→ Activity
Report each line of the entries below that includes "computer".

(Collected data)
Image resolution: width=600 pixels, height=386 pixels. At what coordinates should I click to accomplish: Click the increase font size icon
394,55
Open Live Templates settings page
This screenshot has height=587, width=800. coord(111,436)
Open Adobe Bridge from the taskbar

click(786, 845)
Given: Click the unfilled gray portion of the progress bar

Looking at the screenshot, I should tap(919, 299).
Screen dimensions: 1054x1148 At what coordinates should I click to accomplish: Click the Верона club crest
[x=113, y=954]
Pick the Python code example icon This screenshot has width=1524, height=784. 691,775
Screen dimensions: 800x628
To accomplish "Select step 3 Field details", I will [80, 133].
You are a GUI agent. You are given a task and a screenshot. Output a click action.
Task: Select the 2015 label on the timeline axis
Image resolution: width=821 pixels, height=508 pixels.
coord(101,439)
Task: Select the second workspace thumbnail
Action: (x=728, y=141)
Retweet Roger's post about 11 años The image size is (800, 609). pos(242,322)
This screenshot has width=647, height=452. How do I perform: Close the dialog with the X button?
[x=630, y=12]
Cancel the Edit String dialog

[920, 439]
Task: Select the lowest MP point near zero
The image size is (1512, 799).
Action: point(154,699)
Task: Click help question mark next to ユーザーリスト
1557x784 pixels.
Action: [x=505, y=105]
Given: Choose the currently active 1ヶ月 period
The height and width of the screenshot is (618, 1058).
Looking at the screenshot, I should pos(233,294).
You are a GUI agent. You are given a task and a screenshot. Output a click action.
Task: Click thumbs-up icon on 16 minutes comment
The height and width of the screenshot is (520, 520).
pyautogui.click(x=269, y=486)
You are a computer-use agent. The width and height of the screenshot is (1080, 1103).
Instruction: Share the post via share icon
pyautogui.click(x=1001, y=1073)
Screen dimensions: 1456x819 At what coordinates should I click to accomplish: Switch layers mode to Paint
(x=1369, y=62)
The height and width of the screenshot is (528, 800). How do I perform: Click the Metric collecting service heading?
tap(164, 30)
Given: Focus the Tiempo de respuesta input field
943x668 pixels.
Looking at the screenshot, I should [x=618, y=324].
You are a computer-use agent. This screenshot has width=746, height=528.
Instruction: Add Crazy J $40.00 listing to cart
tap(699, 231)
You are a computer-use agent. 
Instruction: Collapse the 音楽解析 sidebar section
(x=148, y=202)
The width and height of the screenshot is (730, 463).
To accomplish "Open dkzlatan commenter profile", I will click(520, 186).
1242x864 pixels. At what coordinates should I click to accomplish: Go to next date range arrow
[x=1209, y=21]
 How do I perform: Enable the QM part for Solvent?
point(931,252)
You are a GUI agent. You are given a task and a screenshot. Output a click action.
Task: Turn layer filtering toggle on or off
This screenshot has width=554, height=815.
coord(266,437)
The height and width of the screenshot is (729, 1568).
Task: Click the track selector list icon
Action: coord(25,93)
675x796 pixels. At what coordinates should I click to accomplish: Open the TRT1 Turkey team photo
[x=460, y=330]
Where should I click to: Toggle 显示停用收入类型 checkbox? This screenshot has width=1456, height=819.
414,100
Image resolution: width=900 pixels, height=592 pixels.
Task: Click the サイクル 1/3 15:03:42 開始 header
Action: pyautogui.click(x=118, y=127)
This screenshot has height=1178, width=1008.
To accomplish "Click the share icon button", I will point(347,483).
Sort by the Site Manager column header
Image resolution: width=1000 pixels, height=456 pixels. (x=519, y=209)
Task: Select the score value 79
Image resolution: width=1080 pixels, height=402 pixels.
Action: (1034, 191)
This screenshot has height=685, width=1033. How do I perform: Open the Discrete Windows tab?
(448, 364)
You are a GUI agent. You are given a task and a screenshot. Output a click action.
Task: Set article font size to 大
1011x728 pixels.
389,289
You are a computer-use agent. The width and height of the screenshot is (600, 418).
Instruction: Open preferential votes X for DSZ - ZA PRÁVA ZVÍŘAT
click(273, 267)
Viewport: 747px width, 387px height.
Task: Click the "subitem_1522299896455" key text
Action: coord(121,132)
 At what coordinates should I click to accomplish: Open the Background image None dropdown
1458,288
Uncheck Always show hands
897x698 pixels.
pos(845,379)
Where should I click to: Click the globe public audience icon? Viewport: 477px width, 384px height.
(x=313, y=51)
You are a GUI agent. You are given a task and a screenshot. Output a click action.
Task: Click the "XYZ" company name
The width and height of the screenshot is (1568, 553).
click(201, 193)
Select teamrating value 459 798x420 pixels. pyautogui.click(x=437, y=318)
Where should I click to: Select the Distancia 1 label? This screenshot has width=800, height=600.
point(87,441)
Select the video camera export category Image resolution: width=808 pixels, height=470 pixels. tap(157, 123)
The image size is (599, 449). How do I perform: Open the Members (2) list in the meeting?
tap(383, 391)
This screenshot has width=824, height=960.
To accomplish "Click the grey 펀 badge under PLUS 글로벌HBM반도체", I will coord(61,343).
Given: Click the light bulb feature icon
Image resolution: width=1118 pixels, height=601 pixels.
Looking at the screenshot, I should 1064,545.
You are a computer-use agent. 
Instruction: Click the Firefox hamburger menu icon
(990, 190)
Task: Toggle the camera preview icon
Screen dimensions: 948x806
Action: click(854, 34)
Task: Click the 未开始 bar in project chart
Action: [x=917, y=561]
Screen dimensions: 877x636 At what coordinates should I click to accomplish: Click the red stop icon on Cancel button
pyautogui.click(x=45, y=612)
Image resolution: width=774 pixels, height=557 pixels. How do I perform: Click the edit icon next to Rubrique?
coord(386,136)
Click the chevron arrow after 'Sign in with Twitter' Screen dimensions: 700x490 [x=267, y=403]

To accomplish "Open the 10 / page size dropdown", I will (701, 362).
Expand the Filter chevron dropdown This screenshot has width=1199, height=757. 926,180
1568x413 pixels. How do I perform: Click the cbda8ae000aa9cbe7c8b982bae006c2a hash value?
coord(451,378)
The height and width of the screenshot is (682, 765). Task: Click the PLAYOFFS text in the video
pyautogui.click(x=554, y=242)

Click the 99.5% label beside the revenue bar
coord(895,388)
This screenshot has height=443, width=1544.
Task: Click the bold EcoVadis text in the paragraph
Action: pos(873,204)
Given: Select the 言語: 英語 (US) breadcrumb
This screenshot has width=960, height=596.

→ Answer area
You are a computer-use agent. The width and height of the screenshot is (1080, 1103).
You are a computer-use agent. This screenshot has width=746, height=528.
You are a computer-use agent. 
You are a computer-use agent. The width and height of the screenshot is (600, 418).
You are a computer-use agent. 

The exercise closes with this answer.